(Stored data entries)
BEGIN

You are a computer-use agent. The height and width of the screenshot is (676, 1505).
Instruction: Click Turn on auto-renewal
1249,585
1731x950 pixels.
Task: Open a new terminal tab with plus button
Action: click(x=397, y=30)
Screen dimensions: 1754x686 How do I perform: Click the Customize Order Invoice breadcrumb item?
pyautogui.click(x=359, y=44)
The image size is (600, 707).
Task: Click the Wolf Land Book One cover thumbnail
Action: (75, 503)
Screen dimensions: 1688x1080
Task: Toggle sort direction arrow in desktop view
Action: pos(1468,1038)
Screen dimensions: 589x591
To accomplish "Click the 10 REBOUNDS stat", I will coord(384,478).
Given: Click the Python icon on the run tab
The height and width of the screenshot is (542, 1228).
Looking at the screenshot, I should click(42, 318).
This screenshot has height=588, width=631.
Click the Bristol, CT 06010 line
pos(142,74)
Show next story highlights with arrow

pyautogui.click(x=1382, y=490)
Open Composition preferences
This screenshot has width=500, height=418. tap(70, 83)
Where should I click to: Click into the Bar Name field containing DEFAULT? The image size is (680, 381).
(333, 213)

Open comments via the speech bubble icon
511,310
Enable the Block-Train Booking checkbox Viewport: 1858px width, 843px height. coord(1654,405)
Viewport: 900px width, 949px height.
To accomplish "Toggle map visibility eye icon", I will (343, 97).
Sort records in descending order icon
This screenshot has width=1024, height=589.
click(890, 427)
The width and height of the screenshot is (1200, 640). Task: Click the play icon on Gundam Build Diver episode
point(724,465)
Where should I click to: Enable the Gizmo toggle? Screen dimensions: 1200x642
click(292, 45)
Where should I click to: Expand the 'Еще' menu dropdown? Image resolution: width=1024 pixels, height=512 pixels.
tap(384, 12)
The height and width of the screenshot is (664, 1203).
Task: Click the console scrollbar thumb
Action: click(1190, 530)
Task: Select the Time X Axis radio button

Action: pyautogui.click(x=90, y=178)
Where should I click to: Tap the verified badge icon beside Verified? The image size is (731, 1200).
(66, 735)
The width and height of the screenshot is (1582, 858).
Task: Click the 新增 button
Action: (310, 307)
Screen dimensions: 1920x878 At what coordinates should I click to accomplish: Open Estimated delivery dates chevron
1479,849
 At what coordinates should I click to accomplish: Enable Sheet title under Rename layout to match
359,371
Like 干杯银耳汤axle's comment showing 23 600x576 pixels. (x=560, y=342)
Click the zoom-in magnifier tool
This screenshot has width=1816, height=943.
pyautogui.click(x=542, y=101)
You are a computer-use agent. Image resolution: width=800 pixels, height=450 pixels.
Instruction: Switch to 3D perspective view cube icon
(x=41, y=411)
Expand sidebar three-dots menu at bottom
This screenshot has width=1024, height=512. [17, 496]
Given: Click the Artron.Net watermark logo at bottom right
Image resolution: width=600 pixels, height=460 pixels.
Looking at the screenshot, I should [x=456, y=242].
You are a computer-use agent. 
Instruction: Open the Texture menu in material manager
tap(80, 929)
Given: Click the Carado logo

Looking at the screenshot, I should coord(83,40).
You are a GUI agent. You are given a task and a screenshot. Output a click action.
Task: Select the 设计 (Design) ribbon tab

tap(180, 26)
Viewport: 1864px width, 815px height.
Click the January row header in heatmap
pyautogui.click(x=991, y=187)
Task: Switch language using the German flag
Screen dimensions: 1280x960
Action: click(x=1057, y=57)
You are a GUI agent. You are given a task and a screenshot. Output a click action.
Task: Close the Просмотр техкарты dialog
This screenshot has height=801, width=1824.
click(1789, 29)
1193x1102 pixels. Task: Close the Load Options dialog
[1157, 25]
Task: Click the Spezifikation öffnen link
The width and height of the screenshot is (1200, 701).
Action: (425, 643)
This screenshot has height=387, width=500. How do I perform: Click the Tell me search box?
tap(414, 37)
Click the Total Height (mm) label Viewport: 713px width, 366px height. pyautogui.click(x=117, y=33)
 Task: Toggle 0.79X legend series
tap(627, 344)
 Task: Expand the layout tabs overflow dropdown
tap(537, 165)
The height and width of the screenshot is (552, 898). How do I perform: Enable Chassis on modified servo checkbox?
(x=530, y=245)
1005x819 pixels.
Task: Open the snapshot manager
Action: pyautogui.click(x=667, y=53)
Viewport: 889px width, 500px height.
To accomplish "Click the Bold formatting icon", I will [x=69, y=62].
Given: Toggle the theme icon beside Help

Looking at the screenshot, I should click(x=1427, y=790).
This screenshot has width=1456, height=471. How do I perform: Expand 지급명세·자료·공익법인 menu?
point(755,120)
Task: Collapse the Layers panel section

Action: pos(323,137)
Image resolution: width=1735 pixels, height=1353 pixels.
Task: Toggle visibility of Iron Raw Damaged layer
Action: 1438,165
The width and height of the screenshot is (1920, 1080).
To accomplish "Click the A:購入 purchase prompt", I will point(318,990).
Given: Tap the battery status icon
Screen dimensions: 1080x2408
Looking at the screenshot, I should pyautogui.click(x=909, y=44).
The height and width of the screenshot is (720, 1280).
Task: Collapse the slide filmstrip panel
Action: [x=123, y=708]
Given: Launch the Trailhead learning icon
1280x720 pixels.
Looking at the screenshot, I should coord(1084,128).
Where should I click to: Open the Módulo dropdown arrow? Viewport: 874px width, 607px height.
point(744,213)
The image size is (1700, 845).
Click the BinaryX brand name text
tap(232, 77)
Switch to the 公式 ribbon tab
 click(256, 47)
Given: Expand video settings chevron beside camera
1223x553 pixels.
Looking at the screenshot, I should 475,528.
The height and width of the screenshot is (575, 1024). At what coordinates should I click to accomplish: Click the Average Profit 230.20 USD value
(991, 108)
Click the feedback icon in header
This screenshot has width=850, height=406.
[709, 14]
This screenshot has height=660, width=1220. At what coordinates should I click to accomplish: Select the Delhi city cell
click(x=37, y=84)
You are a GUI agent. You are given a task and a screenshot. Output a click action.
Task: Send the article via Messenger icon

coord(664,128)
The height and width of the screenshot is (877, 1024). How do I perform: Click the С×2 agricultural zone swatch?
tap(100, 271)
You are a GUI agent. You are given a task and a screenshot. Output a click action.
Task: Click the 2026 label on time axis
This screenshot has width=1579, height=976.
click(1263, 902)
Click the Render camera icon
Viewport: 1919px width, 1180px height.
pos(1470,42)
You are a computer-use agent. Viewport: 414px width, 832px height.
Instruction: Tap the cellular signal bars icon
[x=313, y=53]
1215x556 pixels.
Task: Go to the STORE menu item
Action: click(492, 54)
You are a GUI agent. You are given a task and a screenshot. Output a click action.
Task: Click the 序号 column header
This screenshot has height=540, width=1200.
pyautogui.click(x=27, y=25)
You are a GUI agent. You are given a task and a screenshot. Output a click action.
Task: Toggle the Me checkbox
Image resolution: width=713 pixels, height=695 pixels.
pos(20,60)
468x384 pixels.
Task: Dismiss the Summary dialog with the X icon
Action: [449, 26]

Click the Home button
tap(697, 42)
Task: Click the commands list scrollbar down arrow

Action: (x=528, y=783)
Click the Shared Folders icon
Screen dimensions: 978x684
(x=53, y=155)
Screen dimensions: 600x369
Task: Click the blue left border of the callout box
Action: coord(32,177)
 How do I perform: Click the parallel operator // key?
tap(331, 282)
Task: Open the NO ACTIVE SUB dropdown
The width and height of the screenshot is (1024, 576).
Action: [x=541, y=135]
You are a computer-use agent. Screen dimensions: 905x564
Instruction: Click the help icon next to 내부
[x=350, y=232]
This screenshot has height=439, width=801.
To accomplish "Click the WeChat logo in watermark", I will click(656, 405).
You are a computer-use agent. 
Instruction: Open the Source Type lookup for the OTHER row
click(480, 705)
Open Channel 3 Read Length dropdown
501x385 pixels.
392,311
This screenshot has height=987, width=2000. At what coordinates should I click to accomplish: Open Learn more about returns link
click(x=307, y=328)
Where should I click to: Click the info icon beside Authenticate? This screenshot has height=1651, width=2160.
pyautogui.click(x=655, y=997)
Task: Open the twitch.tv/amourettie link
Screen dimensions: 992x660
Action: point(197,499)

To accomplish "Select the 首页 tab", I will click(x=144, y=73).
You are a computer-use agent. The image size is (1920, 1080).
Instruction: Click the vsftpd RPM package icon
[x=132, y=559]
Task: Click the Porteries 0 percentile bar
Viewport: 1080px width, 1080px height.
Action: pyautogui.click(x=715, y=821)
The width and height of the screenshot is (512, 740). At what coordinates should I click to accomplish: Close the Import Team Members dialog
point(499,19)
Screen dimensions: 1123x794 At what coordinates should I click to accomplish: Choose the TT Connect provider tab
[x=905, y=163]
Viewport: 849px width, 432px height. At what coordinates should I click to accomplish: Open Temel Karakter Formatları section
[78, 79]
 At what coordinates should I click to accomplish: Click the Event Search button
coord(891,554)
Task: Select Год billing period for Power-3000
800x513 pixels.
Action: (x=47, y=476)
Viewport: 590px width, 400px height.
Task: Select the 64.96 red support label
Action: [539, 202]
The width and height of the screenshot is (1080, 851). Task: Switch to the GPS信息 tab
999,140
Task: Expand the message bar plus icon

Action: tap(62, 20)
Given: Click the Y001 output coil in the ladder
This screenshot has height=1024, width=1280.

END

(TASK INSTRUCTIONS) Copy exactly the lines that run from the first line of the data to the line containing "Screen dimensions: 589x591", please, with both ends included and nothing else.

(OUTPUT BELOW)
You are a computer-use agent. The height and width of the screenshot is (676, 1505).
Instruction: Click Turn on auto-renewal
1249,585
1731x950 pixels.
Task: Open a new terminal tab with plus button
Action: click(x=397, y=30)
Screen dimensions: 1754x686 How do I perform: Click the Customize Order Invoice breadcrumb item?
pyautogui.click(x=359, y=44)
The image size is (600, 707).
Task: Click the Wolf Land Book One cover thumbnail
Action: (75, 503)
Screen dimensions: 1688x1080
Task: Toggle sort direction arrow in desktop view
Action: pos(1468,1038)
Screen dimensions: 589x591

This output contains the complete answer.